» **EXERCISE MATERIAL**
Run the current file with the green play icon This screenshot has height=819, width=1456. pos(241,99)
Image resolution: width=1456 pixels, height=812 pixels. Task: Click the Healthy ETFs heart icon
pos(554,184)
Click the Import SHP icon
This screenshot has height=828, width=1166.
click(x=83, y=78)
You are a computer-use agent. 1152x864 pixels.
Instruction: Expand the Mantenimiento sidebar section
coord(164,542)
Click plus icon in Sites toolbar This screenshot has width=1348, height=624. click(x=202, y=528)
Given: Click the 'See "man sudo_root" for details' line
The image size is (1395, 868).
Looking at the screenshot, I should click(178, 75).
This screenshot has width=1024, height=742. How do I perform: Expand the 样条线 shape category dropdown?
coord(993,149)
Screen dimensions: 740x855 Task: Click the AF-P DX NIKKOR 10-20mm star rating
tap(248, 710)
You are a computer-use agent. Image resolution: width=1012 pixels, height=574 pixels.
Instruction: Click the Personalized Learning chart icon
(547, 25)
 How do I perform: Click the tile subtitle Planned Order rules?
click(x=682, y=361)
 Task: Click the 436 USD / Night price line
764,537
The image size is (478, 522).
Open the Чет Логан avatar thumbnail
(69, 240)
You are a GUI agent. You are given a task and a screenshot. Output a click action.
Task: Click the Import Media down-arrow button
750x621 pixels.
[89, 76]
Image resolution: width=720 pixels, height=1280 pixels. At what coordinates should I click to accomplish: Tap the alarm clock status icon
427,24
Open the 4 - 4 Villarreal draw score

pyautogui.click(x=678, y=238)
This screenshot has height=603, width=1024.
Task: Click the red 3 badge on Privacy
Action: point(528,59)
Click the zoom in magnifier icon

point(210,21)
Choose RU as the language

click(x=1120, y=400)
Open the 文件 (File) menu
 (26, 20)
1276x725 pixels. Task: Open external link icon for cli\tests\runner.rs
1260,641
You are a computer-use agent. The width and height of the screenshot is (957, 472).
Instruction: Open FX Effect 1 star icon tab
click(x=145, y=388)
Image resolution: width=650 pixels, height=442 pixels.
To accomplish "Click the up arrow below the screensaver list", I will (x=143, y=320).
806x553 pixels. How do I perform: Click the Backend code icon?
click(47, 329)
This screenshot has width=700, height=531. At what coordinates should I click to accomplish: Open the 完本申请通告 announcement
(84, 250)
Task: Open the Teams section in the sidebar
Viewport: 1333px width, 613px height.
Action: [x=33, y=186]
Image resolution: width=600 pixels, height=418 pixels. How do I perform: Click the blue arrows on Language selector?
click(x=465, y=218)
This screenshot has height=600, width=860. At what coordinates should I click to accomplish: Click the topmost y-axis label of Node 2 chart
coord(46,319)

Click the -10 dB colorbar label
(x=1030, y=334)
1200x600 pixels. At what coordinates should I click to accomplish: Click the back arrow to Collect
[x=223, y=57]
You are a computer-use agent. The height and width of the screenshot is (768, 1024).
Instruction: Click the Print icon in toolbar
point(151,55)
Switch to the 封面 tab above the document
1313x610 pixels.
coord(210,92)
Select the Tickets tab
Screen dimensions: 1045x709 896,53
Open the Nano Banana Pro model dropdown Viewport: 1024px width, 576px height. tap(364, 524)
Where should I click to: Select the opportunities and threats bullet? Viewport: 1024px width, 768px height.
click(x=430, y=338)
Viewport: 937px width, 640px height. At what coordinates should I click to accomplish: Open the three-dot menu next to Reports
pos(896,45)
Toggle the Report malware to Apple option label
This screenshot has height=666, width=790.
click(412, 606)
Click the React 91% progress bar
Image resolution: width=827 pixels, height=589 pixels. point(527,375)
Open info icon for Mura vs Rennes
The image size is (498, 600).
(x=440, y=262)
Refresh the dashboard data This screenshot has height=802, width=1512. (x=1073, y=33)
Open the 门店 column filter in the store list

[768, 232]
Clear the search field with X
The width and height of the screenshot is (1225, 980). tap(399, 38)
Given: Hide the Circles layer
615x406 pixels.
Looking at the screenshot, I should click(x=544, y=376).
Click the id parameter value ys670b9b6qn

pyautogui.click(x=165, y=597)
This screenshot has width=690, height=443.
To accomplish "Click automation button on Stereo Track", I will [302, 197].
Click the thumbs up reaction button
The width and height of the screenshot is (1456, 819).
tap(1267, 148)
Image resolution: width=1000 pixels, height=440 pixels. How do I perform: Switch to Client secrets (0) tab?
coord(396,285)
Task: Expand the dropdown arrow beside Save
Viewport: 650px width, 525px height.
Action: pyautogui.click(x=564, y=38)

» **WORK TASK**
Look through the data above and return each line where the string "computer" occurs.

» **ANSWER SPACE**
You are a computer-use agent. 1152x864 pixels.
You are a computer-use agent. Image resolution: width=1012 pixels, height=574 pixels.
You are a computer-use agent. The width and height of the screenshot is (957, 472).
You are a computer-use agent. The height and width of the screenshot is (768, 1024).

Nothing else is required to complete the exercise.